Given request:
Set out the lines of the items from the line containing "1418x840 pixels. How" up to and including the line containing "pyautogui.click(x=48, y=421)" as a numbered list, leaving out any blank lines.

(Records from a collection)
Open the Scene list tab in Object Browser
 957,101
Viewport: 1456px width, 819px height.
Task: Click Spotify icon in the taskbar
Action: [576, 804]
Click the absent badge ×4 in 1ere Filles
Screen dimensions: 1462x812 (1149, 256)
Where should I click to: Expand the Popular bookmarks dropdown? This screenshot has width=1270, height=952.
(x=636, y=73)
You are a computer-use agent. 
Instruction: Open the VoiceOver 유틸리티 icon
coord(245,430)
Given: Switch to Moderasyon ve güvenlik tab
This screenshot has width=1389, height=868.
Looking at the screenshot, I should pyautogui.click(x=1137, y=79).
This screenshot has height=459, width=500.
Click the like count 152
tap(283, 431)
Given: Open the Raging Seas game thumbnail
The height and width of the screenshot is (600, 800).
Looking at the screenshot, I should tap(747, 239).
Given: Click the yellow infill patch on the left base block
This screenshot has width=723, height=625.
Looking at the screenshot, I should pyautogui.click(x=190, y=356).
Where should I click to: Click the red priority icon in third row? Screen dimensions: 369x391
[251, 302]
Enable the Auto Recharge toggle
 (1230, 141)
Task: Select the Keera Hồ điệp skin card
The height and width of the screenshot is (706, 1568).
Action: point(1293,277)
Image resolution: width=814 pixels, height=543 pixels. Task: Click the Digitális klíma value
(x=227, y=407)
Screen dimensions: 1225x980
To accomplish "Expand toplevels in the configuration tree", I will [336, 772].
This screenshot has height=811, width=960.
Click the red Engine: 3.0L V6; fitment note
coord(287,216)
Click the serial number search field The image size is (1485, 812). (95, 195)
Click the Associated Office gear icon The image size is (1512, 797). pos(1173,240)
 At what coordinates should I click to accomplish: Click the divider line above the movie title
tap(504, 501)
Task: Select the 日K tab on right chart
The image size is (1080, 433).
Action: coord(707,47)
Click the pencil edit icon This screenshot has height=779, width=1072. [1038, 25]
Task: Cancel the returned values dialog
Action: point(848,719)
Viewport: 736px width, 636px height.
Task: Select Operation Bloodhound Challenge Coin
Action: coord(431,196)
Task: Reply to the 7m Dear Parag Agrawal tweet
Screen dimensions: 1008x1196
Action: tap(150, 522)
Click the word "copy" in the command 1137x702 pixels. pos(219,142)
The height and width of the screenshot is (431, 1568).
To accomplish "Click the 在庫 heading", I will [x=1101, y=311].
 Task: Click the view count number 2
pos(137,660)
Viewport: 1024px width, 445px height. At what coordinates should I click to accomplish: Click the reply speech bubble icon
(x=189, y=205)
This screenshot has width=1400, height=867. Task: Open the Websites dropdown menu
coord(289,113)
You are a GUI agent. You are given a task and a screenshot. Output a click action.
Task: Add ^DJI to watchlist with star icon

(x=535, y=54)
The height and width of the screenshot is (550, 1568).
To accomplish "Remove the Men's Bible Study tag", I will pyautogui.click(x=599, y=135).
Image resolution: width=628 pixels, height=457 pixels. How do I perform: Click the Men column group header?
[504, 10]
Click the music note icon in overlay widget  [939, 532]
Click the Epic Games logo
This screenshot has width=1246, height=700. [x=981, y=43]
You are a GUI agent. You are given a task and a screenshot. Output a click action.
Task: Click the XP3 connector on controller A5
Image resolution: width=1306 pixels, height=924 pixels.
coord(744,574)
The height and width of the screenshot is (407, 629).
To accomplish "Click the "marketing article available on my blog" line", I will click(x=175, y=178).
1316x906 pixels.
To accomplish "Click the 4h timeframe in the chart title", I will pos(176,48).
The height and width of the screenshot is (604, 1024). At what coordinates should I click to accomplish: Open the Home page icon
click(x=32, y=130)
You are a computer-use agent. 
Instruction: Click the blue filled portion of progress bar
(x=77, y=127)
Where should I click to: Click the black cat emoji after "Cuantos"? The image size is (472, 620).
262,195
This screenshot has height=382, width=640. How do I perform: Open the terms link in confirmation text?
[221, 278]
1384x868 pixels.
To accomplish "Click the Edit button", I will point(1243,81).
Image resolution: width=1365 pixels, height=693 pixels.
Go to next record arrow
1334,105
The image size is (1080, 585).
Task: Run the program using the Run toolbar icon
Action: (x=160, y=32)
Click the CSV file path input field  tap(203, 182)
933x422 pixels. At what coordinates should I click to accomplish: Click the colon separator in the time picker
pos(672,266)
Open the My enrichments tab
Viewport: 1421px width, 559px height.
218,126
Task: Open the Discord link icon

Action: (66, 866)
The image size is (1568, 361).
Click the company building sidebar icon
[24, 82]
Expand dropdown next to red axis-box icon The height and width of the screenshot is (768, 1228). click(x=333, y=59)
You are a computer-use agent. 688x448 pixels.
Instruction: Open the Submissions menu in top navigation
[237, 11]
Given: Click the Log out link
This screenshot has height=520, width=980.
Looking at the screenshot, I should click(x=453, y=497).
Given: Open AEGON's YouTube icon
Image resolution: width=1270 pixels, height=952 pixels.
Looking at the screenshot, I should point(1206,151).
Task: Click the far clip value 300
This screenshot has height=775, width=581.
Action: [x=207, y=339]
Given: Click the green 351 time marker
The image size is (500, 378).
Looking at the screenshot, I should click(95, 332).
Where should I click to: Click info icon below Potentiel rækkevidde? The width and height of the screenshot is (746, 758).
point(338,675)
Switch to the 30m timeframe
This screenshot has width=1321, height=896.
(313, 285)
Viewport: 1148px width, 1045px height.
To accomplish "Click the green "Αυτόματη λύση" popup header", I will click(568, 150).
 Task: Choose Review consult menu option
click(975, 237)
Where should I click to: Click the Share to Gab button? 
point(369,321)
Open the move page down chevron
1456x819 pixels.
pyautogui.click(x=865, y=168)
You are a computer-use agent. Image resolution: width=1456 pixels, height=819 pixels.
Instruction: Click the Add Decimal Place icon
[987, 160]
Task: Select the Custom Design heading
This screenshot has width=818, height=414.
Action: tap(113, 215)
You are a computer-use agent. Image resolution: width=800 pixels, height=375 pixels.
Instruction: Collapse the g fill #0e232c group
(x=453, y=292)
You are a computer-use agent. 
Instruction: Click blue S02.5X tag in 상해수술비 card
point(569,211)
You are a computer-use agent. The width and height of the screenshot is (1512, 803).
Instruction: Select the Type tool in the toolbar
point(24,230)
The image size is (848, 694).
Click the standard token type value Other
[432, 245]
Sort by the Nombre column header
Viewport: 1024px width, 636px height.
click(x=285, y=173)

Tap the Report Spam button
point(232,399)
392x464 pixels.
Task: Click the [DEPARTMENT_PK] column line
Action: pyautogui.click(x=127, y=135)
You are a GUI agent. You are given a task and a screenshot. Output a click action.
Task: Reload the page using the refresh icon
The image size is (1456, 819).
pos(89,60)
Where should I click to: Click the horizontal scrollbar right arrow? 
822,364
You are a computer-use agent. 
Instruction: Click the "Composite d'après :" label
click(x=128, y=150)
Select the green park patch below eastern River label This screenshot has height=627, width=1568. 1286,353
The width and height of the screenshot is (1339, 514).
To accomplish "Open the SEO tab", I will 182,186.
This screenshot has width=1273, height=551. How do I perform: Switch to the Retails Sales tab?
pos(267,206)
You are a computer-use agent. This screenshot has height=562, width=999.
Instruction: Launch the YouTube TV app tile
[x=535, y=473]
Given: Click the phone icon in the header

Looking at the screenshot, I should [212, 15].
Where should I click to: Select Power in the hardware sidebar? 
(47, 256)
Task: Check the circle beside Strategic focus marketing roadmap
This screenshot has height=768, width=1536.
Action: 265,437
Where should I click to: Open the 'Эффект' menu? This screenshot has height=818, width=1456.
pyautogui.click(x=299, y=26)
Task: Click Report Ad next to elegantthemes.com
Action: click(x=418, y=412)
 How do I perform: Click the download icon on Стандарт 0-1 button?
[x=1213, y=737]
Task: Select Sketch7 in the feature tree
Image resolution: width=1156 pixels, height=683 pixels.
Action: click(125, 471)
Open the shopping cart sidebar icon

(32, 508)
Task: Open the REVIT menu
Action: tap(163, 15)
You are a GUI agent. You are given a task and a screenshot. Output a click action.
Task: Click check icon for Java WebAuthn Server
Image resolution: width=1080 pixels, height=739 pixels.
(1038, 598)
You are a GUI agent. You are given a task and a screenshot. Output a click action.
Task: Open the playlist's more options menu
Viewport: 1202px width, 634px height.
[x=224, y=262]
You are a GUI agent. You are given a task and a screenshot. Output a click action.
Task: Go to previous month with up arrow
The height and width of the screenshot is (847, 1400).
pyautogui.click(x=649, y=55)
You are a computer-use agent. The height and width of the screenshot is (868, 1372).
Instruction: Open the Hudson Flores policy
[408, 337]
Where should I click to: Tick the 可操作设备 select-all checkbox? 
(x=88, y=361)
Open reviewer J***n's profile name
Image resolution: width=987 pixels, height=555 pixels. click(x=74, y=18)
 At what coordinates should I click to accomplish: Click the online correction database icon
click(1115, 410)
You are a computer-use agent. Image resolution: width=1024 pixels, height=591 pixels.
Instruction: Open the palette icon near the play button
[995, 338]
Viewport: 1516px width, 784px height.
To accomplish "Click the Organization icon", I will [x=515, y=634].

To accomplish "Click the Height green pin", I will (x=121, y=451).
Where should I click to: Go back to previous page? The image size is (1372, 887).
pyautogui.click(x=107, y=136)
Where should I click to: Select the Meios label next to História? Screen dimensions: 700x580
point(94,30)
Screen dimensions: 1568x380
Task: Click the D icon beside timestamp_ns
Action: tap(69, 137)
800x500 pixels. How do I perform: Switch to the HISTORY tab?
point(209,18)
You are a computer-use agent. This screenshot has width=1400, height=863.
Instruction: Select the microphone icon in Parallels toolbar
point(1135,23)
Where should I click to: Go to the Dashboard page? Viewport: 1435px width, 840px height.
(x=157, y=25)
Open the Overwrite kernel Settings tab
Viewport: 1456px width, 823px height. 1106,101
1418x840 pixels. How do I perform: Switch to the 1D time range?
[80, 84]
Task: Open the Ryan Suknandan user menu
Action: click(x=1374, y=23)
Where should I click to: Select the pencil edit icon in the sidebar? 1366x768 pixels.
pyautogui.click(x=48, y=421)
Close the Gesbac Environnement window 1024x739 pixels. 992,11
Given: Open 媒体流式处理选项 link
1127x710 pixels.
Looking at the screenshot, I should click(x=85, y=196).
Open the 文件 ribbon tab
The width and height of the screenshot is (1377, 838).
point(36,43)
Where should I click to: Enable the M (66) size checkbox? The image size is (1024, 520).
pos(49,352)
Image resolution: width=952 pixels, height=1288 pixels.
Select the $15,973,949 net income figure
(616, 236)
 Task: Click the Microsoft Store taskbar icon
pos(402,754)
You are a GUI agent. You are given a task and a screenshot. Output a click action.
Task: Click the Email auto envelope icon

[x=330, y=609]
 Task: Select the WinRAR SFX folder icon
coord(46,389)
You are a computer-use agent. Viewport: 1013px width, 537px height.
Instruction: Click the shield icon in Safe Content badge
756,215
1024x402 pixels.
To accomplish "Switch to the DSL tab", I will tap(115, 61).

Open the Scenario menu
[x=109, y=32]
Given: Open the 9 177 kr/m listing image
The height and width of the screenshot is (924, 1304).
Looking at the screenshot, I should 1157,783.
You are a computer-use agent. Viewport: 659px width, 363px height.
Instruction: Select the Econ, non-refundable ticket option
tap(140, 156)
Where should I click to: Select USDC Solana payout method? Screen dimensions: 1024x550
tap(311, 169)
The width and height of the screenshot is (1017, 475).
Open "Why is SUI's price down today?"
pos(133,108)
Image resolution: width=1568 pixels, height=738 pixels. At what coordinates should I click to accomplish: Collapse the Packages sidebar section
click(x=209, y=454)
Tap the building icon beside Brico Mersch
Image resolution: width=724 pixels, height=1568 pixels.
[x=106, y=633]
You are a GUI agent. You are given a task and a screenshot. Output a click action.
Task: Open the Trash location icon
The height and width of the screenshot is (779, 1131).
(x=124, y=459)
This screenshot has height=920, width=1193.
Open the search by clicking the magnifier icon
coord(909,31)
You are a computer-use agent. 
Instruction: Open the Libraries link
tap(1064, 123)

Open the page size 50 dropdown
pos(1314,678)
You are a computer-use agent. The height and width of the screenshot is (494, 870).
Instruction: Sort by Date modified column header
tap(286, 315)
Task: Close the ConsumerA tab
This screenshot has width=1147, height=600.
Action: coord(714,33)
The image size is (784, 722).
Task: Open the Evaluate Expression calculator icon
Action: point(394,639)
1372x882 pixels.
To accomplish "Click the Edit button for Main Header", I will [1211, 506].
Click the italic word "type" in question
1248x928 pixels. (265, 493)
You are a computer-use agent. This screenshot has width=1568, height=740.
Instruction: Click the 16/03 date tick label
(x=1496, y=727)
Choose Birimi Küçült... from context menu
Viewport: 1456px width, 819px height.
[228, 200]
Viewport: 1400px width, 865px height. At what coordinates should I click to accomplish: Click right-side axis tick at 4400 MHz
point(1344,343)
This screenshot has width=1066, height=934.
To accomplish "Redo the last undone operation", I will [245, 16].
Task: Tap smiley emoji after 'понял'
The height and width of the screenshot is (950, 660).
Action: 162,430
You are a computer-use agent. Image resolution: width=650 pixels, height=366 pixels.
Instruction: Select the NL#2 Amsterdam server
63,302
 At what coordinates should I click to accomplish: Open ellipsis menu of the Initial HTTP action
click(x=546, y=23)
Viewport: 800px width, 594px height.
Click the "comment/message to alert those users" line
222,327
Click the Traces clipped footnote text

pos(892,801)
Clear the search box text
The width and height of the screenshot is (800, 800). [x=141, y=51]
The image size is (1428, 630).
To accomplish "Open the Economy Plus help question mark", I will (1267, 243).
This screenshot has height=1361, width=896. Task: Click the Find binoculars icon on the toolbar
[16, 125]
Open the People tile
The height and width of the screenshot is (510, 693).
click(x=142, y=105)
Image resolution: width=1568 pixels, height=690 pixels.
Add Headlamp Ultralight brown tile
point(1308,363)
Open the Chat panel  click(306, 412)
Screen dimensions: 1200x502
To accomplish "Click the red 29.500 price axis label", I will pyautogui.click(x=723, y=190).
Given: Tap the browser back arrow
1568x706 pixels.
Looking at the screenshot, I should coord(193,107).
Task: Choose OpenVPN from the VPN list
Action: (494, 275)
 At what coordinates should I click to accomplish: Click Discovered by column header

Solution for this exercise:
1. 1418x840 pixels. How do I perform: Switch to the 1D time range?
2. [80, 84]
3. Task: Open the Ryan Suknandan user menu
4. Action: click(x=1374, y=23)
5. Where should I click to: Select the pencil edit icon in the sidebar? 1366x768 pixels.
6. pyautogui.click(x=48, y=421)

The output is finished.